▶ **Task description**: Provide only the number of lines in the following data that contain "computer".

[Saved entries]

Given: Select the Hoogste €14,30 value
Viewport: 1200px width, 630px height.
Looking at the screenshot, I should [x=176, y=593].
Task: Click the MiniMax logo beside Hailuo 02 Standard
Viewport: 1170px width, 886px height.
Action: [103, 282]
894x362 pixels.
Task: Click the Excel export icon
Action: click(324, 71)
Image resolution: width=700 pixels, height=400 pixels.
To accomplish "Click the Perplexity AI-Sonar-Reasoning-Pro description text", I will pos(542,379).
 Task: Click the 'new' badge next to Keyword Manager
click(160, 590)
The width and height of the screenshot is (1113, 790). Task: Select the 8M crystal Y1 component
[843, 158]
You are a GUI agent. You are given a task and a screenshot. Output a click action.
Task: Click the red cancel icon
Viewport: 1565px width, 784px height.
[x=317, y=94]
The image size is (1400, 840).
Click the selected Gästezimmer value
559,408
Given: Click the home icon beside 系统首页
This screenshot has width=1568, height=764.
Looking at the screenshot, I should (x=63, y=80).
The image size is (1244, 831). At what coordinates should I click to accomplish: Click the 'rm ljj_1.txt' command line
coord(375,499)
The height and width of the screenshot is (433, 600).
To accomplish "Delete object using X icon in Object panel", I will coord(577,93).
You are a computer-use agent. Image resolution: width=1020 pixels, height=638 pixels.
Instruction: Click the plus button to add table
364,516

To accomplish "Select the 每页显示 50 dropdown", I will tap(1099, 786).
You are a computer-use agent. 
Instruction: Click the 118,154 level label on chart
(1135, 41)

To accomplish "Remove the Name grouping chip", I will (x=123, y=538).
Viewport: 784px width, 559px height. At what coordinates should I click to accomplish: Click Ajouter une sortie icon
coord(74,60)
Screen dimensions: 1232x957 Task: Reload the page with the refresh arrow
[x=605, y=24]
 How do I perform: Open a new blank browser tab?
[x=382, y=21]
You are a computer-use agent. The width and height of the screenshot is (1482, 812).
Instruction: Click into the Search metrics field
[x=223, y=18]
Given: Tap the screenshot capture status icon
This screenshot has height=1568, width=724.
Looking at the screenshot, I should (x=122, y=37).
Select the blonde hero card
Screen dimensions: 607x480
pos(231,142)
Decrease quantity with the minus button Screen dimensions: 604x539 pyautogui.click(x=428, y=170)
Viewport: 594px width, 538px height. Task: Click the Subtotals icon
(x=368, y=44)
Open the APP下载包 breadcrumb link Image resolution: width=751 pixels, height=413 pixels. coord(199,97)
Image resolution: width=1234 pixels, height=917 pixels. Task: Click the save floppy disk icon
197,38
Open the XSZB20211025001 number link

▶ **Result of the task**: 3